:: The task ::
For this exercise, write out each entry below exactly as it reads.

▬▬▬

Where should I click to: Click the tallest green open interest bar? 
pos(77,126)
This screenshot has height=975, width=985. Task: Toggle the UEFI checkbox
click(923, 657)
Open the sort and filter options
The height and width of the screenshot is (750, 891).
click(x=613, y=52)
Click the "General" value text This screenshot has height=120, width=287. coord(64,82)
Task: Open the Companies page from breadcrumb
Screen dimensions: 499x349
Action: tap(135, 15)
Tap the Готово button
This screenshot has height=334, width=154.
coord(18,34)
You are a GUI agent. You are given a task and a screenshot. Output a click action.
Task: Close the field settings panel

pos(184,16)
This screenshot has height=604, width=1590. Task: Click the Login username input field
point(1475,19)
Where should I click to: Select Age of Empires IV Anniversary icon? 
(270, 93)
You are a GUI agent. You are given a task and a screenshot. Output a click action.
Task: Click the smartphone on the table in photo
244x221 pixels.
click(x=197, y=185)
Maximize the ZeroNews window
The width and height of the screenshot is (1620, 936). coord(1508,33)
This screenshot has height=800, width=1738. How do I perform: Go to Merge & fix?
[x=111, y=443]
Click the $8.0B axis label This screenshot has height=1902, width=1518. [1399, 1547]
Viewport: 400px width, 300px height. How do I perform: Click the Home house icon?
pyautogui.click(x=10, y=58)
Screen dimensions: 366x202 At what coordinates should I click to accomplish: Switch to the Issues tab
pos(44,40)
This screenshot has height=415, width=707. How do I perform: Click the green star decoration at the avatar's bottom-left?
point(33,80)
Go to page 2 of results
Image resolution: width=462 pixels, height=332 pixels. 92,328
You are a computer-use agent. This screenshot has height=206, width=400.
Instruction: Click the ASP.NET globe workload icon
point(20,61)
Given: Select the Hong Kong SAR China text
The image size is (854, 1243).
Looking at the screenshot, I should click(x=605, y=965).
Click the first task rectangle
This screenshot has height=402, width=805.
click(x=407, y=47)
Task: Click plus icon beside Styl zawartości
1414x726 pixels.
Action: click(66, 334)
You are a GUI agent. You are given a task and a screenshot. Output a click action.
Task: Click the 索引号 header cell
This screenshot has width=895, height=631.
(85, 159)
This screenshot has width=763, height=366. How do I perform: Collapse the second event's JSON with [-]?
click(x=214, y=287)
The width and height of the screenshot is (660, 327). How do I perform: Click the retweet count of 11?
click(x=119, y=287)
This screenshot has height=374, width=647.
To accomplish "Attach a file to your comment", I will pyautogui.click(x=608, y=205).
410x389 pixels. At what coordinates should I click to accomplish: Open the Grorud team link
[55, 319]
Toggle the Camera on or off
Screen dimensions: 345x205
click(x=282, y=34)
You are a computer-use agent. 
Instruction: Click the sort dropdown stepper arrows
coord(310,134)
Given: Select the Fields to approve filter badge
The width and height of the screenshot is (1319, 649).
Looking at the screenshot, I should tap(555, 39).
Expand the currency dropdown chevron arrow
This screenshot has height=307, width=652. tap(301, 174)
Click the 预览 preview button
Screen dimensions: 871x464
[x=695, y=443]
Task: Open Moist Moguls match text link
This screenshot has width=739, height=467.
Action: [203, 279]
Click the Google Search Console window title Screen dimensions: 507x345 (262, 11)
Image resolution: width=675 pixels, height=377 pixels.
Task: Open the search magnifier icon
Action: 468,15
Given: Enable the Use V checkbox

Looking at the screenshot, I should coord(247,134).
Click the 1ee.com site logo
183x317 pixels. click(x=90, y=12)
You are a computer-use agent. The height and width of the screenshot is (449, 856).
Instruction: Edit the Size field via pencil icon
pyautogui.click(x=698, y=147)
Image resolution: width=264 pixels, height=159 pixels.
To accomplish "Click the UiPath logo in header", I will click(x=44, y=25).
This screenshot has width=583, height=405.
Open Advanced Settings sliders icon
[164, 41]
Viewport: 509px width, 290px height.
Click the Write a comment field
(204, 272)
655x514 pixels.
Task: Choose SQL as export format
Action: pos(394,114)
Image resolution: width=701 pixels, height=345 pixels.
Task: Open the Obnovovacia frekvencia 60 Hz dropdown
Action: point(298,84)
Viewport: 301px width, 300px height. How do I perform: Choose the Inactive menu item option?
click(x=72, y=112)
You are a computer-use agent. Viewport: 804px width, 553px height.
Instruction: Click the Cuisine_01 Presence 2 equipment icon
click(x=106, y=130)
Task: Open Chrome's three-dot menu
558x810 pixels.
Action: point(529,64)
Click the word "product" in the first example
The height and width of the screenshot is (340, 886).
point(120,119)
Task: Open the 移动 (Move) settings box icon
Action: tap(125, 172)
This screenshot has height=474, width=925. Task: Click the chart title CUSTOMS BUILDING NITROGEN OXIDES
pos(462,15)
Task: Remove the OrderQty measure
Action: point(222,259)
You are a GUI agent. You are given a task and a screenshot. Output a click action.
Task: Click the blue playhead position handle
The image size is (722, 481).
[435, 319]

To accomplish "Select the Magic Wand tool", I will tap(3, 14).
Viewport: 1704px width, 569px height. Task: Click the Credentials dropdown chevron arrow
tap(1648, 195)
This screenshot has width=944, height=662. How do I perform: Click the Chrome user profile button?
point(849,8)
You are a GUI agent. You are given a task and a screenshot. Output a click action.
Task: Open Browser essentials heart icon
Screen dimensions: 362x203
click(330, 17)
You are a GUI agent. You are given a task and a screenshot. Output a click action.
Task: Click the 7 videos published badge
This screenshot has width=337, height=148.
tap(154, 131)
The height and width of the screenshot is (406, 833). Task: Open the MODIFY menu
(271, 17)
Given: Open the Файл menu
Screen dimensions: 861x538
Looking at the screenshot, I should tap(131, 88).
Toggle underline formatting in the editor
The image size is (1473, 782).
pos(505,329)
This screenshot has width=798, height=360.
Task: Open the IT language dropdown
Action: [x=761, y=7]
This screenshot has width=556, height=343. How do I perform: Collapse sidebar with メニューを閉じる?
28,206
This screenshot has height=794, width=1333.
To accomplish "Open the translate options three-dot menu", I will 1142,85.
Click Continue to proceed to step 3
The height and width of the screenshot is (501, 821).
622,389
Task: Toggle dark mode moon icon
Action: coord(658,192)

▬▬▬

:: Output ::
Where should I click to: Click the tallest green open interest bar? 
pos(77,126)
This screenshot has height=975, width=985. Task: Toggle the UEFI checkbox
click(923, 657)
Open the sort and filter options
The height and width of the screenshot is (750, 891).
click(x=613, y=52)
Click the "General" value text This screenshot has height=120, width=287. coord(64,82)
Task: Open the Companies page from breadcrumb
Screen dimensions: 499x349
Action: tap(135, 15)
Tap the Готово button
This screenshot has height=334, width=154.
coord(18,34)
You are a GUI agent. You are given a task and a screenshot. Output a click action.
Task: Close the field settings panel

pos(184,16)
This screenshot has height=604, width=1590. Task: Click the Login username input field
point(1475,19)
Where should I click to: Select Age of Empires IV Anniversary icon? 
(270, 93)
You are a GUI agent. You are given a task and a screenshot. Output a click action.
Task: Click the smartphone on the table in photo
244x221 pixels.
click(x=197, y=185)
Maximize the ZeroNews window
The width and height of the screenshot is (1620, 936). coord(1508,33)
This screenshot has height=800, width=1738. How do I perform: Go to Merge & fix?
[x=111, y=443]
Click the $8.0B axis label This screenshot has height=1902, width=1518. [1399, 1547]
Viewport: 400px width, 300px height. How do I perform: Click the Home house icon?
pyautogui.click(x=10, y=58)
Screen dimensions: 366x202 At what coordinates should I click to accomplish: Switch to the Issues tab
pos(44,40)
This screenshot has height=415, width=707. How do I perform: Click the green star decoration at the avatar's bottom-left?
point(33,80)
Go to page 2 of results
Image resolution: width=462 pixels, height=332 pixels. 92,328
You are a computer-use agent. This screenshot has height=206, width=400.
Instruction: Click the ASP.NET globe workload icon
point(20,61)
Given: Select the Hong Kong SAR China text
The image size is (854, 1243).
Looking at the screenshot, I should click(x=605, y=965).
Click the first task rectangle
This screenshot has height=402, width=805.
click(x=407, y=47)
Task: Click plus icon beside Styl zawartości
1414x726 pixels.
Action: click(66, 334)
You are a GUI agent. You are given a task and a screenshot. Output a click action.
Task: Click the 索引号 header cell
This screenshot has width=895, height=631.
(85, 159)
This screenshot has width=763, height=366. How do I perform: Collapse the second event's JSON with [-]?
click(x=214, y=287)
The width and height of the screenshot is (660, 327). How do I perform: Click the retweet count of 11?
click(x=119, y=287)
This screenshot has height=374, width=647.
To accomplish "Attach a file to your comment", I will pyautogui.click(x=608, y=205).
410x389 pixels. At what coordinates should I click to accomplish: Open the Grorud team link
[55, 319]
Toggle the Camera on or off
Screen dimensions: 345x205
click(x=282, y=34)
You are a computer-use agent. 
Instruction: Click the sort dropdown stepper arrows
coord(310,134)
Given: Select the Fields to approve filter badge
The width and height of the screenshot is (1319, 649).
Looking at the screenshot, I should tap(555, 39).
Expand the currency dropdown chevron arrow
This screenshot has height=307, width=652. tap(301, 174)
Click the 预览 preview button
Screen dimensions: 871x464
[x=695, y=443]
Task: Open Moist Moguls match text link
This screenshot has width=739, height=467.
Action: [203, 279]
Click the Google Search Console window title Screen dimensions: 507x345 (262, 11)
Image resolution: width=675 pixels, height=377 pixels.
Task: Open the search magnifier icon
Action: 468,15
Given: Enable the Use V checkbox

Looking at the screenshot, I should coord(247,134).
Click the 1ee.com site logo
183x317 pixels. click(x=90, y=12)
You are a computer-use agent. The height and width of the screenshot is (449, 856).
Instruction: Edit the Size field via pencil icon
pyautogui.click(x=698, y=147)
Image resolution: width=264 pixels, height=159 pixels.
To accomplish "Click the UiPath logo in header", I will click(x=44, y=25).
This screenshot has width=583, height=405.
Open Advanced Settings sliders icon
[164, 41]
Viewport: 509px width, 290px height.
Click the Write a comment field
(204, 272)
655x514 pixels.
Task: Choose SQL as export format
Action: pos(394,114)
Image resolution: width=701 pixels, height=345 pixels.
Task: Open the Obnovovacia frekvencia 60 Hz dropdown
Action: point(298,84)
Viewport: 301px width, 300px height. How do I perform: Choose the Inactive menu item option?
click(x=72, y=112)
You are a computer-use agent. Viewport: 804px width, 553px height.
Instruction: Click the Cuisine_01 Presence 2 equipment icon
click(x=106, y=130)
Task: Open Chrome's three-dot menu
558x810 pixels.
Action: point(529,64)
Click the word "product" in the first example
The height and width of the screenshot is (340, 886).
point(120,119)
Task: Open the 移动 (Move) settings box icon
Action: tap(125, 172)
This screenshot has height=474, width=925. Task: Click the chart title CUSTOMS BUILDING NITROGEN OXIDES
pos(462,15)
Task: Remove the OrderQty measure
Action: point(222,259)
You are a GUI agent. You are given a task and a screenshot. Output a click action.
Task: Click the blue playhead position handle
The image size is (722, 481).
[435, 319]

To accomplish "Select the Magic Wand tool", I will tap(3, 14).
Viewport: 1704px width, 569px height. Task: Click the Credentials dropdown chevron arrow
tap(1648, 195)
This screenshot has width=944, height=662. How do I perform: Click the Chrome user profile button?
point(849,8)
You are a GUI agent. You are given a task and a screenshot. Output a click action.
Task: Open Browser essentials heart icon
Screen dimensions: 362x203
click(330, 17)
You are a GUI agent. You are given a task and a screenshot. Output a click action.
Task: Click the 7 videos published badge
This screenshot has width=337, height=148.
tap(154, 131)
The height and width of the screenshot is (406, 833). Task: Open the MODIFY menu
(271, 17)
Given: Open the Файл menu
Screen dimensions: 861x538
Looking at the screenshot, I should tap(131, 88).
Toggle underline formatting in the editor
The image size is (1473, 782).
pos(505,329)
This screenshot has width=798, height=360.
Task: Open the IT language dropdown
Action: [x=761, y=7]
This screenshot has width=556, height=343. How do I perform: Collapse sidebar with メニューを閉じる?
28,206
This screenshot has height=794, width=1333.
To accomplish "Open the translate options three-dot menu", I will 1142,85.
Click Continue to proceed to step 3
The height and width of the screenshot is (501, 821).
622,389
Task: Toggle dark mode moon icon
Action: coord(658,192)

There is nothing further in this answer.